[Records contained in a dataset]
---
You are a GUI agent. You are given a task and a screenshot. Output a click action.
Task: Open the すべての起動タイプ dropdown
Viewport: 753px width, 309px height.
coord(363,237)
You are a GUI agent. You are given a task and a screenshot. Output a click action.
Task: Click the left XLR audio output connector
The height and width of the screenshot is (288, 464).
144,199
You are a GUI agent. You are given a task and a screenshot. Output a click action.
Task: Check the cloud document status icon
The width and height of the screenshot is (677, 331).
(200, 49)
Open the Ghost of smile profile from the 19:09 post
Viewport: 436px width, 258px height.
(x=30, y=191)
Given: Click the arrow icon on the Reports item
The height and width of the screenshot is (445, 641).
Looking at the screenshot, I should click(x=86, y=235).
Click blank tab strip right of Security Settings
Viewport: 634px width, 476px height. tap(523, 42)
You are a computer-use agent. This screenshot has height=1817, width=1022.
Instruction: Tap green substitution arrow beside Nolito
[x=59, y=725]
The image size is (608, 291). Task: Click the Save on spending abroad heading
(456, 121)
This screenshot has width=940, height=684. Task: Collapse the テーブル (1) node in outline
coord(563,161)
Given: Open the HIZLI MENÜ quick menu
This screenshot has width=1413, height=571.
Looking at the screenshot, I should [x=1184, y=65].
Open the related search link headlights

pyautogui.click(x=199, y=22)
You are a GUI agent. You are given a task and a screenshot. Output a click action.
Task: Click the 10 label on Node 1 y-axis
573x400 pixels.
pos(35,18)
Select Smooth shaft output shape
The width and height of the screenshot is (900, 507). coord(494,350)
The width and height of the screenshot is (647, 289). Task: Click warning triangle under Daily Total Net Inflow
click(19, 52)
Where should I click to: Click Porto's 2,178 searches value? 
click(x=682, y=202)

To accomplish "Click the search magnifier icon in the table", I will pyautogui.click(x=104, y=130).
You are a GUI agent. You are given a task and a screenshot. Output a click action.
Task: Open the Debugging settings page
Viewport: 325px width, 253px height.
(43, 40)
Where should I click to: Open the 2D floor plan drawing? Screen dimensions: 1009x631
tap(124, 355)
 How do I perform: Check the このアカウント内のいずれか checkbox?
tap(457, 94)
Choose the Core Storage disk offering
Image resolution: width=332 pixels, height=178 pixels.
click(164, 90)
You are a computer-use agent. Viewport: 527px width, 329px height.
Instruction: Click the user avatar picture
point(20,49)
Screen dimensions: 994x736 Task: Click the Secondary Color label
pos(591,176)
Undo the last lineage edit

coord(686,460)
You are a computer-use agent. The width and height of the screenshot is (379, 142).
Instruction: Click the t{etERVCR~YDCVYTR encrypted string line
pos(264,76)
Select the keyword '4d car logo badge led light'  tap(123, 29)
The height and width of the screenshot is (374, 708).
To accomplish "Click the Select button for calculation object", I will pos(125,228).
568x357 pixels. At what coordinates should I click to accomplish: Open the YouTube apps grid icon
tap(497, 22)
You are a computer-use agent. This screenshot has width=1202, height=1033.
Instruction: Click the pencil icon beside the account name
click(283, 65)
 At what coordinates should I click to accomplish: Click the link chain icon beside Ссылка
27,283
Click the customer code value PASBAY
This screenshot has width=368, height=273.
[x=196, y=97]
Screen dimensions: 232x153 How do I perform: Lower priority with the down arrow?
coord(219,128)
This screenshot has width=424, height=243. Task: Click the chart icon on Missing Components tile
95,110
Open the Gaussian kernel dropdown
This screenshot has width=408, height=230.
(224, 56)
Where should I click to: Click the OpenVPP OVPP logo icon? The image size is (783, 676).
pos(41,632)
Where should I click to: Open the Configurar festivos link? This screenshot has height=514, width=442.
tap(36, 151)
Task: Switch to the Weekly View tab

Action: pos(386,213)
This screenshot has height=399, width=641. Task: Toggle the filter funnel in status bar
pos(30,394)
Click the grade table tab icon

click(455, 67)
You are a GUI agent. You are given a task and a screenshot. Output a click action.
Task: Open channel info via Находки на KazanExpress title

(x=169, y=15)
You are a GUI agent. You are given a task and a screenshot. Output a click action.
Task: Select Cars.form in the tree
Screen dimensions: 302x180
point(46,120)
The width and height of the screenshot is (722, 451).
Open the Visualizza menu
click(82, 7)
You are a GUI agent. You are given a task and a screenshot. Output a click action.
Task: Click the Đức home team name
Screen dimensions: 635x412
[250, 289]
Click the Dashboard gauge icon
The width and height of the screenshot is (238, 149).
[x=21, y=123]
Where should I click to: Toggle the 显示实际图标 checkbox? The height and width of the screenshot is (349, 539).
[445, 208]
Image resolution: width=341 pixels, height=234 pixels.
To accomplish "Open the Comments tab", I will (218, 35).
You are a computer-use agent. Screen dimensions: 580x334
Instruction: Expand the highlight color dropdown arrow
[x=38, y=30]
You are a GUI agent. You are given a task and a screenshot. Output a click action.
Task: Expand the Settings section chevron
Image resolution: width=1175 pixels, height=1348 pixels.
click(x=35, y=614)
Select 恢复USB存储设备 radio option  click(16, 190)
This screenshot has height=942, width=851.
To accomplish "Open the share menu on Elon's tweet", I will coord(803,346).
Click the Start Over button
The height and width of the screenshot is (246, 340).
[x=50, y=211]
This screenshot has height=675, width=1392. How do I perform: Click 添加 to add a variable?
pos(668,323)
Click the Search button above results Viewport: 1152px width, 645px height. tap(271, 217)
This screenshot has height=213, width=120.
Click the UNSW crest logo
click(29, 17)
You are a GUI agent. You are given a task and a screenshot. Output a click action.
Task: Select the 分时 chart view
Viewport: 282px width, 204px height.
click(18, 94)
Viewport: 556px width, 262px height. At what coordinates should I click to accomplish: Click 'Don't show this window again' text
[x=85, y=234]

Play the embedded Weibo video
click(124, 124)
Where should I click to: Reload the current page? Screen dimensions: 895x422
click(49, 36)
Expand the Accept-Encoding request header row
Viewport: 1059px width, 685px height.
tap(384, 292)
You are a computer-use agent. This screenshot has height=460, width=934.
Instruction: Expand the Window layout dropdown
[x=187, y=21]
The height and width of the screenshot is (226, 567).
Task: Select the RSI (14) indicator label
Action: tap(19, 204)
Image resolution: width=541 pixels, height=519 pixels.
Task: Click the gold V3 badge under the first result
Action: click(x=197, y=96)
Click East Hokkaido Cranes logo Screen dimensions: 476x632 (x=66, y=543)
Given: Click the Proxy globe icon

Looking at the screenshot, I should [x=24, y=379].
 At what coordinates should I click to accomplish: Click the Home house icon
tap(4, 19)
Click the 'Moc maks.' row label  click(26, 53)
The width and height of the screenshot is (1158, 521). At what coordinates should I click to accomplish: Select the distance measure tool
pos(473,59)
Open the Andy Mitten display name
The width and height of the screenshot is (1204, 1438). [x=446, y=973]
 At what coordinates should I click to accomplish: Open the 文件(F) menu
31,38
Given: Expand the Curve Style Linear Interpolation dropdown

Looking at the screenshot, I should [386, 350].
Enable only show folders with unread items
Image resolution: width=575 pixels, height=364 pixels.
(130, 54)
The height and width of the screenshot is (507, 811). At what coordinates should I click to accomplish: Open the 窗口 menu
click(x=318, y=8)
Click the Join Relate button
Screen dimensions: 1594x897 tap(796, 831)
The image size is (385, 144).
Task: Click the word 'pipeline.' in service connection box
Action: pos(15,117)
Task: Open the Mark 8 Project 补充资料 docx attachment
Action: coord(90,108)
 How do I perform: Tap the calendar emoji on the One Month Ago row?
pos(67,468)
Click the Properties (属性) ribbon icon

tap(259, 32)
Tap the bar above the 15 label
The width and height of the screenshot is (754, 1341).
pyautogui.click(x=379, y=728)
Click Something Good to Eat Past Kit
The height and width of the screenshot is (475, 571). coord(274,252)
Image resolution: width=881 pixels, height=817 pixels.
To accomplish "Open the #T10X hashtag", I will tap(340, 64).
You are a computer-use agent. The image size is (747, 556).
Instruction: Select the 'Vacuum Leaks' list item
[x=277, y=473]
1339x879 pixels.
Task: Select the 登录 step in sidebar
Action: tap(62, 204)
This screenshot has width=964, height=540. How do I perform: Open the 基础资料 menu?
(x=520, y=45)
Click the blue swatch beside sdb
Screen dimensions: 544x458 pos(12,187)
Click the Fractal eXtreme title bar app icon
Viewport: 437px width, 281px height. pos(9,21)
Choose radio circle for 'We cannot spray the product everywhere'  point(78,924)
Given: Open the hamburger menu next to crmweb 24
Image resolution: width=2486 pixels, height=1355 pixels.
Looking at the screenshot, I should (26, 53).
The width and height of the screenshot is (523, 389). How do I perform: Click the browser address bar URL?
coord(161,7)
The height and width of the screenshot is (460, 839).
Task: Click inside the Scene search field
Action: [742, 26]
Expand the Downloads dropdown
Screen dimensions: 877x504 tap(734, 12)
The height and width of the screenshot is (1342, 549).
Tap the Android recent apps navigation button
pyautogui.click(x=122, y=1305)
---
** EXERCISE BRIEF **
For this exercise, repeat exactly the lines of the data above from the one with "Image resolution: width=341" down to the one with "This screenshot has height=942, width=851.", both end lines included.

** EXERCISE SOLUTION **
Image resolution: width=341 pixels, height=234 pixels.
To accomplish "Open the Comments tab", I will (218, 35).
You are a computer-use agent. Screen dimensions: 580x334
Instruction: Expand the highlight color dropdown arrow
[x=38, y=30]
You are a GUI agent. You are given a task and a screenshot. Output a click action.
Task: Expand the Settings section chevron
Image resolution: width=1175 pixels, height=1348 pixels.
click(x=35, y=614)
Select 恢复USB存储设备 radio option  click(16, 190)
This screenshot has height=942, width=851.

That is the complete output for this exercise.